Lay out as a numbered list everything from the line containing "Given: Click the かなざわK display name in tweet" down to the line containing "click(26, 18)", both included, leaving out blank lines.

=== Dataset rows ===

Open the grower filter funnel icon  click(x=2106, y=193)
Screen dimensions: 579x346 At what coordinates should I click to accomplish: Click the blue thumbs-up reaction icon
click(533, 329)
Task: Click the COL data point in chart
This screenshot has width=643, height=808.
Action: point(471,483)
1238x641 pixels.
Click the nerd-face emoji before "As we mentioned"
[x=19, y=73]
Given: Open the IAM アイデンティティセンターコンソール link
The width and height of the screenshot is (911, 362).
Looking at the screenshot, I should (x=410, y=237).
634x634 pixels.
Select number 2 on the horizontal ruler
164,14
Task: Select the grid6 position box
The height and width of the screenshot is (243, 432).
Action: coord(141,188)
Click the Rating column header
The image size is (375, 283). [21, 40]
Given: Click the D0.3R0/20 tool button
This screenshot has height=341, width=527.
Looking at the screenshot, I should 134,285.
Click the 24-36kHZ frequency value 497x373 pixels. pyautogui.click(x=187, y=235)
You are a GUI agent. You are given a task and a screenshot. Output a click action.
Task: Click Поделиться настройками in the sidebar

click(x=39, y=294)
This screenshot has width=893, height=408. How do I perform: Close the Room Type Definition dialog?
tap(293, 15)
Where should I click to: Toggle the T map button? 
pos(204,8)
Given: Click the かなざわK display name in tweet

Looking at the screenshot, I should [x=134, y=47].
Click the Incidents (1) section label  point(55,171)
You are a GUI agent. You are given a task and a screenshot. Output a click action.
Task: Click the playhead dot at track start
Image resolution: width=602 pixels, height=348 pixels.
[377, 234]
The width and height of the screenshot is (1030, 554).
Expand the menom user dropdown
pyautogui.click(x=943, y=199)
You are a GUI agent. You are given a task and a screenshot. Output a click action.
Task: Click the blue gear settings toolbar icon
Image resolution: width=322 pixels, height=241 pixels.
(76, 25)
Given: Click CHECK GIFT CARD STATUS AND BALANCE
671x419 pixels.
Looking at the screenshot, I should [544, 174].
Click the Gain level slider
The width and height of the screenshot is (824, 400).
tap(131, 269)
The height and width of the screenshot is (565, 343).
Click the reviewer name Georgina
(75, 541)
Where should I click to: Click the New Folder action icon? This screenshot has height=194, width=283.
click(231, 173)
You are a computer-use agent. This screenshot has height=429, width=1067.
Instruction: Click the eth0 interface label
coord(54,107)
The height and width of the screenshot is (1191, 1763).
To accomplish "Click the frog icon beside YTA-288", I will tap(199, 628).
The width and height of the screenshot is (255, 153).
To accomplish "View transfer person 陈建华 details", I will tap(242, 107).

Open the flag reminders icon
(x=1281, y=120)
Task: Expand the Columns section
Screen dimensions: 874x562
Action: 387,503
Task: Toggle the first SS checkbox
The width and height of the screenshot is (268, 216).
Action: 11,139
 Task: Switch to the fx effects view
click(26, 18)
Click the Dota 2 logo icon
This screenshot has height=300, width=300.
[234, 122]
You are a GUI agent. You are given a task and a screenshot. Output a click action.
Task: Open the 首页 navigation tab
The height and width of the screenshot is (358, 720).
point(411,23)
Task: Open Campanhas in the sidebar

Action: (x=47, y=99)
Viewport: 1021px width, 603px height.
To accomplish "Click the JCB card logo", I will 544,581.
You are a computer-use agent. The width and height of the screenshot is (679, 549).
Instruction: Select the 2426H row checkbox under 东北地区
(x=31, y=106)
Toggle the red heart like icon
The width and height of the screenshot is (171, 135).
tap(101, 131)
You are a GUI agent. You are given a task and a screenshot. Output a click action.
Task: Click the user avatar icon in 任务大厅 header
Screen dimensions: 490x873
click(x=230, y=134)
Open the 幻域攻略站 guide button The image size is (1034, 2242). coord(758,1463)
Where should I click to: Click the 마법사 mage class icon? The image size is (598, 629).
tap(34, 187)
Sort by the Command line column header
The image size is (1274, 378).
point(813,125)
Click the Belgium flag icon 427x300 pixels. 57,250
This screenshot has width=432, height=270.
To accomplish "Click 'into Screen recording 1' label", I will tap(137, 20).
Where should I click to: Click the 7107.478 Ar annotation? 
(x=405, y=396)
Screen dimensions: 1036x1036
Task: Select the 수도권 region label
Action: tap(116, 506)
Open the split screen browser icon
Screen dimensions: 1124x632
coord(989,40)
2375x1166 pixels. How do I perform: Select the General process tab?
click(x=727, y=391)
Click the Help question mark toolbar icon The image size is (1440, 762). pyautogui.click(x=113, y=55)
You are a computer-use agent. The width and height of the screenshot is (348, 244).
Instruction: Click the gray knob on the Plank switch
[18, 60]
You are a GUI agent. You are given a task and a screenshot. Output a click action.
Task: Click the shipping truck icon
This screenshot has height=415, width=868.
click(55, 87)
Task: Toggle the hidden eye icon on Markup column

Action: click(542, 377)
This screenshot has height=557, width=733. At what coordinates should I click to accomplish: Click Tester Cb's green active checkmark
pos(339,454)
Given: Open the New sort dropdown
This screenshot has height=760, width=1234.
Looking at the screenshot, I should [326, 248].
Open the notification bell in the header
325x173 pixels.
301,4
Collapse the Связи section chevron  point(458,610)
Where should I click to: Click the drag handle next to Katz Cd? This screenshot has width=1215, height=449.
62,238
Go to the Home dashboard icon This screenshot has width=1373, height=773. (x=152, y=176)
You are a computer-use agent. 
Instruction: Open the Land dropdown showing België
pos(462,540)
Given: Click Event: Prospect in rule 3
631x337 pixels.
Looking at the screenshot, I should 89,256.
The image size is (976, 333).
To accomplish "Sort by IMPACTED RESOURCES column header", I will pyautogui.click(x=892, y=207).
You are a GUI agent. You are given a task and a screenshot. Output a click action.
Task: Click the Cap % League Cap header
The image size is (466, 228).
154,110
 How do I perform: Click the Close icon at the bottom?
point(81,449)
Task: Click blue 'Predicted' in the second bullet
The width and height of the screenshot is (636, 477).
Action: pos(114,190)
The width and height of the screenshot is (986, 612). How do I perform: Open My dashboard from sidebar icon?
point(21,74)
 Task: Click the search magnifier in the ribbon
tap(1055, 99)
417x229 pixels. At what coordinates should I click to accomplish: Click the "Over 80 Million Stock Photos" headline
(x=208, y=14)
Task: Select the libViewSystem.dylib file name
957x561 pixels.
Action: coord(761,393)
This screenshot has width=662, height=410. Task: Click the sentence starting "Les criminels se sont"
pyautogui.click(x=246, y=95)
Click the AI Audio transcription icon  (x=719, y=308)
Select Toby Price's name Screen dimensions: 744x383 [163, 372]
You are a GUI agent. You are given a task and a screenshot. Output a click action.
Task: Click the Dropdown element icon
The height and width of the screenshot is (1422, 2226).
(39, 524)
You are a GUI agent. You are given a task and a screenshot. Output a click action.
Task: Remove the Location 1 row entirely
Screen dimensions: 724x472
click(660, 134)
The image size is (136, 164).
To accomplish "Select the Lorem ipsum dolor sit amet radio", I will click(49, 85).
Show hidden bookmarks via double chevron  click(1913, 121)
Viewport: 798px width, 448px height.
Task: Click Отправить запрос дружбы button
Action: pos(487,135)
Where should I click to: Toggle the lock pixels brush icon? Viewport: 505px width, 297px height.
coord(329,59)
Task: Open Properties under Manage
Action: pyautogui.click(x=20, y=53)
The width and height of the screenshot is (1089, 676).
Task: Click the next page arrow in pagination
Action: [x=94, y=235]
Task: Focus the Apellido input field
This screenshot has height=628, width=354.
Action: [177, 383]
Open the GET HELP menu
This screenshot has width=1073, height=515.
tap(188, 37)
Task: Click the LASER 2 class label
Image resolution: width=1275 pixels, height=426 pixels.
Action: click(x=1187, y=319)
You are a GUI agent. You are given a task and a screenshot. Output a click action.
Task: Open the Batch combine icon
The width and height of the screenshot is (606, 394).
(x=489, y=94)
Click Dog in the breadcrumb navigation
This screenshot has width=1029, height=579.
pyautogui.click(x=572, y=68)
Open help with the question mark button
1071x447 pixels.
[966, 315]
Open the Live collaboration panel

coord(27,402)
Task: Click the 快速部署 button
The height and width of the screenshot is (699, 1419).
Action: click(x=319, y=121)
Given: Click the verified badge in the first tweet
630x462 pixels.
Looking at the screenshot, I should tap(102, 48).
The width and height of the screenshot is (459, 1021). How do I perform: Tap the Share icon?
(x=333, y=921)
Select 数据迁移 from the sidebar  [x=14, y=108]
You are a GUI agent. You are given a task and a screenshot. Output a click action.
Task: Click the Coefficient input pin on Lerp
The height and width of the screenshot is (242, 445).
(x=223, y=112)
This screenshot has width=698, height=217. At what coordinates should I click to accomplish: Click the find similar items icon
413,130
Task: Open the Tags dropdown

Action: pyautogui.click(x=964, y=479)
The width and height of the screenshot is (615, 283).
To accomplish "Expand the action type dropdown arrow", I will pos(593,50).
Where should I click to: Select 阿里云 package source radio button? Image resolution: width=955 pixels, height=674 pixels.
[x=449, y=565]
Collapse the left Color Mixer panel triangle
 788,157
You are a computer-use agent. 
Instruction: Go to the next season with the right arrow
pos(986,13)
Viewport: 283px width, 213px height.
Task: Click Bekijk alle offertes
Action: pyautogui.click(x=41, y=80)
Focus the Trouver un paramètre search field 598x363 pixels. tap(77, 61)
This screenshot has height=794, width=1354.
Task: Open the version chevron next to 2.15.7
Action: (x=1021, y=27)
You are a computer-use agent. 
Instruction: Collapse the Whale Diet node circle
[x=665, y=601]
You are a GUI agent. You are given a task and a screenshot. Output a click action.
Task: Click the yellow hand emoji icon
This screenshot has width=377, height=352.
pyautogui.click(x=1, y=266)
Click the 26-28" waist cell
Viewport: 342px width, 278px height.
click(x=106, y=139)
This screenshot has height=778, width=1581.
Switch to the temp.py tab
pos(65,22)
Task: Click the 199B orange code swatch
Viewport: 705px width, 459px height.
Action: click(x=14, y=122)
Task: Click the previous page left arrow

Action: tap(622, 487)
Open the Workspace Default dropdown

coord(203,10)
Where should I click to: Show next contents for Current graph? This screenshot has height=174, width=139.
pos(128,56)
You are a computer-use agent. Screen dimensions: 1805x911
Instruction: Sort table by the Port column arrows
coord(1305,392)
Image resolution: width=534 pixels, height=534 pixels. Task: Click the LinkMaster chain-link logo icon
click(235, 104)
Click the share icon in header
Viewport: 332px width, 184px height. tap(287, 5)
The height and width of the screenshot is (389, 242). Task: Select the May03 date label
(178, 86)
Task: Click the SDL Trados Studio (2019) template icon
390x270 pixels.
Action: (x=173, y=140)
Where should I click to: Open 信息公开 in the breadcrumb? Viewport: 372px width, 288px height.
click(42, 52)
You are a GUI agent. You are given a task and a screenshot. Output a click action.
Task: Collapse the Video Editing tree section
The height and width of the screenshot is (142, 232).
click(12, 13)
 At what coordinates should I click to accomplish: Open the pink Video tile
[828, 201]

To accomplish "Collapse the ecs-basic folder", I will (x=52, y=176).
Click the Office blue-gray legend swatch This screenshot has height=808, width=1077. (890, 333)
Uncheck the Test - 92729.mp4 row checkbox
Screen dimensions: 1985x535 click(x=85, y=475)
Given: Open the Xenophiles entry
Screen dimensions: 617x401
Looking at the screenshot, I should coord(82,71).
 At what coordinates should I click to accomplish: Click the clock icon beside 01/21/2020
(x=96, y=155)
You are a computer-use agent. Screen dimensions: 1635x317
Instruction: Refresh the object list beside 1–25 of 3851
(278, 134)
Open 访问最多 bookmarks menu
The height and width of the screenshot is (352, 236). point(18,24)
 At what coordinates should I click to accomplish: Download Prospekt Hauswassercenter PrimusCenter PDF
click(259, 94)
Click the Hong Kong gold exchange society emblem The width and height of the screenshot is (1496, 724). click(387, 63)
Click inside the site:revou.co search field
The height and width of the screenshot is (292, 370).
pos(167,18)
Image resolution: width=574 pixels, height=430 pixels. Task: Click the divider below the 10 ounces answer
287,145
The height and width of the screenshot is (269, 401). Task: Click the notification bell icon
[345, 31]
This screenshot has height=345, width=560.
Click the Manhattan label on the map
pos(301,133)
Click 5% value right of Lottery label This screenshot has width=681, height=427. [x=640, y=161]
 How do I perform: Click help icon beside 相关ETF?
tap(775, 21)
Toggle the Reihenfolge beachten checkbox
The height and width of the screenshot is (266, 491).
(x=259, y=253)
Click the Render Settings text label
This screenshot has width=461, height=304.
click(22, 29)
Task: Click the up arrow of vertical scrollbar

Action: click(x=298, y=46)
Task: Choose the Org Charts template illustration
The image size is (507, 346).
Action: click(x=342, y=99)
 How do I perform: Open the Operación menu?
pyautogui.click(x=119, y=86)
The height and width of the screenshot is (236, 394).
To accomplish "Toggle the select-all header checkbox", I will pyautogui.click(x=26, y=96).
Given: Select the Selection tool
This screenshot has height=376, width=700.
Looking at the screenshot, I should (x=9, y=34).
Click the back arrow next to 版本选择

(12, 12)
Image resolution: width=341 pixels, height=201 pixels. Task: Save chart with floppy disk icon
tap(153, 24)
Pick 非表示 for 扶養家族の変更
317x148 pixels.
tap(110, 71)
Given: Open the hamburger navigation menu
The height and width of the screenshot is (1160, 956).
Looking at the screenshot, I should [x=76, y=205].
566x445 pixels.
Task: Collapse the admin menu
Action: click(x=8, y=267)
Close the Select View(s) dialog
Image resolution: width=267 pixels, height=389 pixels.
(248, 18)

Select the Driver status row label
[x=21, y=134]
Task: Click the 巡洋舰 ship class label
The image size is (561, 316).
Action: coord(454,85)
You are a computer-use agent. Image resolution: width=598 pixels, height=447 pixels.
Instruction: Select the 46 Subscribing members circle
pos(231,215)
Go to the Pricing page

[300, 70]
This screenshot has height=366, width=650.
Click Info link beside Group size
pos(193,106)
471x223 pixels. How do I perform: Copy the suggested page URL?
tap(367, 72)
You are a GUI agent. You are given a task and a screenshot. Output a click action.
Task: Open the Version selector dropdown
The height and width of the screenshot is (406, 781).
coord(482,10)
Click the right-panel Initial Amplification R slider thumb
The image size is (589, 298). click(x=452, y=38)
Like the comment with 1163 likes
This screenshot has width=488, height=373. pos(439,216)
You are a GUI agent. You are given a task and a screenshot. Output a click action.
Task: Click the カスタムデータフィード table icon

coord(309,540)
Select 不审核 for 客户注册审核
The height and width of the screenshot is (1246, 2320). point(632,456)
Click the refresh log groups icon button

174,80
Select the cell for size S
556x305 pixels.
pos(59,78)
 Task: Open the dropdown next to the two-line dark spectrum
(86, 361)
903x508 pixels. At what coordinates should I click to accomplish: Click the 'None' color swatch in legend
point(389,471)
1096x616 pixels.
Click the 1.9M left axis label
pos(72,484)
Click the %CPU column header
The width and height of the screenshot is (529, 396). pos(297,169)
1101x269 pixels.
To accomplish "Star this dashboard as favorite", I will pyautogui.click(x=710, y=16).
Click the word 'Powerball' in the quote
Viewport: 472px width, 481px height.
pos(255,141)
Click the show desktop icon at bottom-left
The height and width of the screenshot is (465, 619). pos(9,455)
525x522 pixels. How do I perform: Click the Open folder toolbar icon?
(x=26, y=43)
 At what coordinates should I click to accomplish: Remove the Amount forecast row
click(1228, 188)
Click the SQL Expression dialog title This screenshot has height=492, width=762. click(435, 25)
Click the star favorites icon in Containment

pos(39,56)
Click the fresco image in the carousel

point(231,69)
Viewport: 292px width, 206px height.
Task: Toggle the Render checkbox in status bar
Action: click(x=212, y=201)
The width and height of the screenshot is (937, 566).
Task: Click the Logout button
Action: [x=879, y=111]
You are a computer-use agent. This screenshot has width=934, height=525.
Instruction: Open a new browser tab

===

-- Answer to this exercise --
1. Given: Click the かなざわK display name in tweet
2. Looking at the screenshot, I should [x=134, y=47].
3. Click the Incidents (1) section label  point(55,171)
4. You are a GUI agent. You are given a task and a screenshot. Output a click action.
5. Task: Click the playhead dot at track start
6. Image resolution: width=602 pixels, height=348 pixels.
7. [377, 234]
8. The width and height of the screenshot is (1030, 554).
9. Expand the menom user dropdown
10. pyautogui.click(x=943, y=199)
11. You are a GUI agent. You are given a task and a screenshot. Output a click action.
12. Task: Click the blue gear settings toolbar icon
13. Image resolution: width=322 pixels, height=241 pixels.
14. (76, 25)
15. Given: Click CHECK GIFT CARD STATUS AND BALANCE
16. 671x419 pixels.
17. Looking at the screenshot, I should [544, 174].
18. Click the Gain level slider
19. The width and height of the screenshot is (824, 400).
20. tap(131, 269)
21. The height and width of the screenshot is (565, 343).
22. Click the reviewer name Georgina
23. (75, 541)
24. Where should I click to: Click the New Folder action icon? This screenshot has height=194, width=283.
25. click(231, 173)
26. You are a computer-use agent. This screenshot has height=429, width=1067.
27. Instruction: Click the eth0 interface label
28. coord(54,107)
29. The height and width of the screenshot is (1191, 1763).
30. To accomplish "Click the frog icon beside YTA-288", I will tap(199, 628).
31. The width and height of the screenshot is (255, 153).
32. To accomplish "View transfer person 陈建华 details", I will tap(242, 107).
33. Open the flag reminders icon
34. (x=1281, y=120)
35. Task: Expand the Columns section
36. Screen dimensions: 874x562
37. Action: 387,503
38. Task: Toggle the first SS checkbox
39. The width and height of the screenshot is (268, 216).
40. Action: 11,139
41.  Task: Switch to the fx effects view
42. click(26, 18)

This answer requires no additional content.